The other side of the guest years
Twelve years in Singapore taught me queues, MRT timing, and the quiet grammar of not-quite-belonging. Guest worker, guest artist, guest in a city that works if you keep moving. The break was not rebellion against that chapter — it was step two: keep Southeast Asia, lose the lease. JB is what Singaporeans treat as backup and what Johoreans treat as home; I treated it as launchpad — engineer on purpose, not adrift, nomad with a postal code.
Take it on the other side is the joke and the plan. Take remote work, take the pilgrimage tickets, take Songkran and Saigon and Bali — but from a base where the passport stamp is Malaysian and the causeway is a commute, not a crisis. The title is not a song lyric I can cite cleanly; it is the phrase I heard in hawker lines and WhatsApp groups until it became my address.
Base camp routine
The room was simple: desk by the window, kettle, Jie Mao claiming the chair by the router. Mornings were kopi and ticket triage; afternoons deep work; evenings groceries and sleep. When Singapore meetings needed clearer bandwidth I did what everyone on this border does — MRT north, bus to Woodlands, causeway south again with a laptop bag and the mild absurdity of living there while earning here. Sabbatical discipline: weekdays for salary and sprints, weekends for maps that started at JB Sentral.
Border cadence
JB taught stamps and patience — Woodlands queues, Tuas when the universe hated me, passport in hand, digital copies useless at the booth. Two-way rhythm: Singapore for standups and laksa when the queue justified it; Malaysia for rent, cat, and the slow exhale. Friends on both sides called the crossing normal; I called it proof the break was geographic, not escape — still wired to the island, no longer sleeping on it.
Food as calendar
JB taught me to eat by neighbourhood, not by Michelin. Taman Sentosa hawker rows for wanton mee when the week had been heavy; Austin Hill kopitiam when I needed quiet and kaya toast; causeway runs when Singapore laksa was worth the stamp. On the other side, food is how you mark Tuesdays versus Saturdays when the view from the window does not change much — and how you remember which country you woke up in without checking your phone.

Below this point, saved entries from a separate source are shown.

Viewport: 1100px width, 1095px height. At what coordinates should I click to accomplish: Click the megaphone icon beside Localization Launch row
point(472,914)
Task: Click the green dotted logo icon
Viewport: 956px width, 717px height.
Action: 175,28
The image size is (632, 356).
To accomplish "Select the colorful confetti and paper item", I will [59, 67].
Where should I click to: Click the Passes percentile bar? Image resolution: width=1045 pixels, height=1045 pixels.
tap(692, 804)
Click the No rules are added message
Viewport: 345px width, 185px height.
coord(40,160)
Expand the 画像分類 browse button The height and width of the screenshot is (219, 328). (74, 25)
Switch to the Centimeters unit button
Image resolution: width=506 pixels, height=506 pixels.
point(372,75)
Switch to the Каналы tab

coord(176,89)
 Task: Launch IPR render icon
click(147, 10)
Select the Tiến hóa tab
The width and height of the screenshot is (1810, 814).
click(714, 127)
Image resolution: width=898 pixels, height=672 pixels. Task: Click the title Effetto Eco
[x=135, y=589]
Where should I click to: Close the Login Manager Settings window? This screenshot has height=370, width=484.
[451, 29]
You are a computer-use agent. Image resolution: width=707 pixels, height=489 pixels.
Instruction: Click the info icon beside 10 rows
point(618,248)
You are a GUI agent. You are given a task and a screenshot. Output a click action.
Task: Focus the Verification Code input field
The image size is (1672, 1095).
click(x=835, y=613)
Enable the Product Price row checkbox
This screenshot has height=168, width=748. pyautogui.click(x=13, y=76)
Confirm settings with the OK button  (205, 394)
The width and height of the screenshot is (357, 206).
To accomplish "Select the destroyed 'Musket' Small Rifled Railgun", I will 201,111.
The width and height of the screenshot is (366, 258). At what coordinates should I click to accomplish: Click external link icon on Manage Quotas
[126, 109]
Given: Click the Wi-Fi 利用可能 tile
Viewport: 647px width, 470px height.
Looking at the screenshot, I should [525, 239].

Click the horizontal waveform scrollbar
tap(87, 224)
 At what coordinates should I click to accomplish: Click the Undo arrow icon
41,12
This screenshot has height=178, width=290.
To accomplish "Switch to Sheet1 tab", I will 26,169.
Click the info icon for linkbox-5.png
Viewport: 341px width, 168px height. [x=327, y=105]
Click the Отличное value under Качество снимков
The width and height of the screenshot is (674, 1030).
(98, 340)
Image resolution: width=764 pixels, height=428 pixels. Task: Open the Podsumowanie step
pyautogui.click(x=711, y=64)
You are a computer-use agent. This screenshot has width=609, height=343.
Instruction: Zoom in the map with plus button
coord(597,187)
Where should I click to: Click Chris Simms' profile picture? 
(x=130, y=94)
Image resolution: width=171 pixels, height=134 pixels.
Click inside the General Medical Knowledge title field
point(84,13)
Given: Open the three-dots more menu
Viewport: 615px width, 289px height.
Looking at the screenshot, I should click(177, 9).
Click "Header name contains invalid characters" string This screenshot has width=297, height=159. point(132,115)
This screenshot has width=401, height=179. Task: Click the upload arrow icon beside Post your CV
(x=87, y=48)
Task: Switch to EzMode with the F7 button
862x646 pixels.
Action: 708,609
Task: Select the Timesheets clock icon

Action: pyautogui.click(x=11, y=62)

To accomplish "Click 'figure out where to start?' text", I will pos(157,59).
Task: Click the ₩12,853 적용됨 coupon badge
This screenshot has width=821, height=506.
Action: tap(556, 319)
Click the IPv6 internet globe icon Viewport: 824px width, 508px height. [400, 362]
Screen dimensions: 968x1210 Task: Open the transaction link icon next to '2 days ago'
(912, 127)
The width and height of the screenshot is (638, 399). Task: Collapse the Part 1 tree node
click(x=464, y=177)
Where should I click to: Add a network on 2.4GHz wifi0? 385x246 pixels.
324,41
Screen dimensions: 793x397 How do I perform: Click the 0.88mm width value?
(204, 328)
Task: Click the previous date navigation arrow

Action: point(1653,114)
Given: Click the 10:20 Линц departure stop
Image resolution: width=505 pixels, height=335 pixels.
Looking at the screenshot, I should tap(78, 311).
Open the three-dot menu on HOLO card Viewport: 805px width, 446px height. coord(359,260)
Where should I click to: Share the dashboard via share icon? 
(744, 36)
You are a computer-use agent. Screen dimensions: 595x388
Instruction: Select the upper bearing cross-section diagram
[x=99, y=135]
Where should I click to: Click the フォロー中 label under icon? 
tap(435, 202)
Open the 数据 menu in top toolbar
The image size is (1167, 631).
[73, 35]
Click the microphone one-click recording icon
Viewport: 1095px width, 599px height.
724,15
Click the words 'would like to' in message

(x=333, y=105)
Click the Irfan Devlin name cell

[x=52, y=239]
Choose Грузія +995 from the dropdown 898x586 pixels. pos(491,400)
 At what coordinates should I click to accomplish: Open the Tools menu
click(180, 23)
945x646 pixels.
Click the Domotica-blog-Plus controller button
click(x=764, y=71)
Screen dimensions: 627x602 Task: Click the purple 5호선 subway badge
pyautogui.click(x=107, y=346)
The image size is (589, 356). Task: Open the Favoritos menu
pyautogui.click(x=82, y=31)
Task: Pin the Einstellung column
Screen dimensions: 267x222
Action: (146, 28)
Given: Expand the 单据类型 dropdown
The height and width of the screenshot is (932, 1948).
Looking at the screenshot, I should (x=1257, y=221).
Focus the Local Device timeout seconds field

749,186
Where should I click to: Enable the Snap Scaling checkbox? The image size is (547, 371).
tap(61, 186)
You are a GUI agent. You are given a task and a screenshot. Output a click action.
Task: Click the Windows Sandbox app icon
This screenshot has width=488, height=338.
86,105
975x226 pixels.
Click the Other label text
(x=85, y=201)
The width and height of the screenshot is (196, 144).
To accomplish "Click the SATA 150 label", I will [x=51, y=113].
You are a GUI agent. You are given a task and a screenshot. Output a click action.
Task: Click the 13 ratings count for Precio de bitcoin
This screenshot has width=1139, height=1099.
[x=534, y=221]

Jie Mao cared only that something grilled returned to the room. The cat made sabbatical domestic: you are not performing travel; you are living somewhere cheap enough to think, one strait away from the city that shaped you.
Weekends versus weekdays
Weekdays belonged to tickets and terminals: KL, Penang, Melaka, later Saigon and Bali booked from the same desk. Weekends belonged to the map within an hour of JB — forest walks when the haze allowed, mall air when it did not, Stulang ferries when play still felt like play. I learned to pack light for forty-eight hours and heavy for nothing, always returning to the same side of the water before the next arc.
Launchpad
From here the map opened: late-January peninsula pilgrimage northbound, April Songkran in Krabi, May Batam from Berjaya Waterfront, a full Saigon month at the end of June, Bali after that, Da Nang and Hanoi when seasons turned. JB was where I downsized — belongings to trusted hands, one bag philosophy practiced until it felt normal — and where I landed again between trips, resetting laundry and router before the next stamp. Every departure assumed a return: the other side held the cat, the desk, and the proof that 2025 was a chosen base, not a drift.